# [REQUIRED WORK]
A complete answer includes every line below with the word "text".

*** Opening of THE INPUT ***

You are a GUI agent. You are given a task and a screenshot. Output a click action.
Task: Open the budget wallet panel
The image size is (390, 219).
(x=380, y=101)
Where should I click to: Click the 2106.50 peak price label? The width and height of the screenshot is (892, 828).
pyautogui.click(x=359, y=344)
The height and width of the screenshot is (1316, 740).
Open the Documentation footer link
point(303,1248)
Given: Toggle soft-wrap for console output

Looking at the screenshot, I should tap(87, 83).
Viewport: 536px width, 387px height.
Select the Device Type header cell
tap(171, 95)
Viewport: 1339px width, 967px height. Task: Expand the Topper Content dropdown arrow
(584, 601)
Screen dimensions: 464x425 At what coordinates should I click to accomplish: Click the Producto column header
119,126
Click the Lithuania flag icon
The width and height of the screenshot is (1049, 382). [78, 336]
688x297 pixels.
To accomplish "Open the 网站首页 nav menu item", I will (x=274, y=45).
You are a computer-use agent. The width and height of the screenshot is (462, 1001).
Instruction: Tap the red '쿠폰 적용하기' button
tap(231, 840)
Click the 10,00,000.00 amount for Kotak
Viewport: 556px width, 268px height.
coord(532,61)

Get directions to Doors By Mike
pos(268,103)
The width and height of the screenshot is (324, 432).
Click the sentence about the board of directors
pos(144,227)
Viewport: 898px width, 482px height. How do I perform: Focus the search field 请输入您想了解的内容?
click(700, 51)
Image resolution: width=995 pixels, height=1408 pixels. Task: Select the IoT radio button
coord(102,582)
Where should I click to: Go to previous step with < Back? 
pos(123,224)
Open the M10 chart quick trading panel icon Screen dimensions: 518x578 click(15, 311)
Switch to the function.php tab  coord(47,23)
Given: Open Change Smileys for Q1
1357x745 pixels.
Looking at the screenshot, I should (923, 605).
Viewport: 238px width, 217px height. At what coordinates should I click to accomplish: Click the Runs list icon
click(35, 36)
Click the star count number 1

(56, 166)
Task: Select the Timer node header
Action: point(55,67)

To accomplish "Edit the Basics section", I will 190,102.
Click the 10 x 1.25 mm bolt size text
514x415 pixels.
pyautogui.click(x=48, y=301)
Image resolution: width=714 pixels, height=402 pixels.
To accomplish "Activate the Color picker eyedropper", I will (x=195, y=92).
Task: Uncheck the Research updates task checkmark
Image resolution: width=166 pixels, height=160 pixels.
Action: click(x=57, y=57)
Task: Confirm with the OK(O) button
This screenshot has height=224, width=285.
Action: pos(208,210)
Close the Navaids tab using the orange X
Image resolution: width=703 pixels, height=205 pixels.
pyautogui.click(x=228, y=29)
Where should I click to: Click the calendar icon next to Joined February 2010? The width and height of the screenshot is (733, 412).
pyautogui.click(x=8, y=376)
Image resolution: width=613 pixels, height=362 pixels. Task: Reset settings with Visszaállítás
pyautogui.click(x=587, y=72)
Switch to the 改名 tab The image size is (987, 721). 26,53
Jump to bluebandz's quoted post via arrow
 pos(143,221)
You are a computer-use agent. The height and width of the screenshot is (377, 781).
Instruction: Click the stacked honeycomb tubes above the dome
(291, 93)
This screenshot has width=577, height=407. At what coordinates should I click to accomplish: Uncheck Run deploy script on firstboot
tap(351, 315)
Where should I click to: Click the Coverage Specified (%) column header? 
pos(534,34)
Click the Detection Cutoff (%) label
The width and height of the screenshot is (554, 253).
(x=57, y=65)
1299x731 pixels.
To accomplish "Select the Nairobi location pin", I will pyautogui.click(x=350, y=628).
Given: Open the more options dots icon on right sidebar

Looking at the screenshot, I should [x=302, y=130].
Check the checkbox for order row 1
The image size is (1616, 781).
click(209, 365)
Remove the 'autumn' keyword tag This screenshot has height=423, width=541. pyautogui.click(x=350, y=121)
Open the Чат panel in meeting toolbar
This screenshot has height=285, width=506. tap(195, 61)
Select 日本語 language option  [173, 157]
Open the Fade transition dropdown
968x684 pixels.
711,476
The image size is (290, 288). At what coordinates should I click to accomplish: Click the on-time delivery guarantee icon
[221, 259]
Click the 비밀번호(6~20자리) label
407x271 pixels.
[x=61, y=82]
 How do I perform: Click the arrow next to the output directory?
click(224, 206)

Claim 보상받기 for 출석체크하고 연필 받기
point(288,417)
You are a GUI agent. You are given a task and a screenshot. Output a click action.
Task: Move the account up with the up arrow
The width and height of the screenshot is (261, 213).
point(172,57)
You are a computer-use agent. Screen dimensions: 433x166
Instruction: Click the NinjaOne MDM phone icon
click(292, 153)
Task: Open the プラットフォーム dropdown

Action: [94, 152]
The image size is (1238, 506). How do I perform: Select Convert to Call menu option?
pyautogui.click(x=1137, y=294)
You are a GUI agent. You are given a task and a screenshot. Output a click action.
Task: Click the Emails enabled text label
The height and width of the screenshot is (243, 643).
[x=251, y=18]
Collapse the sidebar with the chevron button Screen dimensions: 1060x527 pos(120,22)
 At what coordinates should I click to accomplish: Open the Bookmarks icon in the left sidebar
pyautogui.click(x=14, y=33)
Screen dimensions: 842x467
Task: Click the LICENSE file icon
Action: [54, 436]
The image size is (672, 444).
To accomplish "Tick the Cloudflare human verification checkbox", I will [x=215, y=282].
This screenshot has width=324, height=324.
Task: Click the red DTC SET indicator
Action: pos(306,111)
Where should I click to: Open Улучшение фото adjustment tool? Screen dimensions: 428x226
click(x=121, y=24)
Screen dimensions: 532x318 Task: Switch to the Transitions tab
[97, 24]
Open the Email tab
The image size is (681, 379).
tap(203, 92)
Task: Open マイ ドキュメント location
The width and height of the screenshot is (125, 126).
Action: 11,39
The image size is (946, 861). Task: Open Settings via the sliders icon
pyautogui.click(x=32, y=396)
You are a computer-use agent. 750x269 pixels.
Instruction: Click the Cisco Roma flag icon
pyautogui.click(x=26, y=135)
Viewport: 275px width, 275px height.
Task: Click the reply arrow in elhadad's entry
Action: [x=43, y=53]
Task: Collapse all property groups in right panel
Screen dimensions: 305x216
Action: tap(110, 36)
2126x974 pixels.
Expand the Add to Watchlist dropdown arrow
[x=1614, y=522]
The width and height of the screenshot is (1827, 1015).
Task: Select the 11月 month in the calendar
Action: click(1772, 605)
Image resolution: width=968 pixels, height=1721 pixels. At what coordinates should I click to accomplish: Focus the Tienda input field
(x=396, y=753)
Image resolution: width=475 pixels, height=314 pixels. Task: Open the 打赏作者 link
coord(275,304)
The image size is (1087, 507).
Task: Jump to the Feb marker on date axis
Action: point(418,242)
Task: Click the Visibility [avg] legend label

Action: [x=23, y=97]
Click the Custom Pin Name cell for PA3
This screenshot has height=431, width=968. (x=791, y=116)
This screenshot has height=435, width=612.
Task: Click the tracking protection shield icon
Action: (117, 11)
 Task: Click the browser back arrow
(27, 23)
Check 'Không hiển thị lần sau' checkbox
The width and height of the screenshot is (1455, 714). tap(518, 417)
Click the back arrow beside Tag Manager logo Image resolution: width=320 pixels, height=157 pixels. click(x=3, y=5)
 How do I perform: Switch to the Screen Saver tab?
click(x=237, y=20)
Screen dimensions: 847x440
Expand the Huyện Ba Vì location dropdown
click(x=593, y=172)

*** Close of THE INPUT ***

# [RESULT FOR THIS TASK]
Click the 10 x 1.25 mm bolt size text
Task: Click the Emails enabled text label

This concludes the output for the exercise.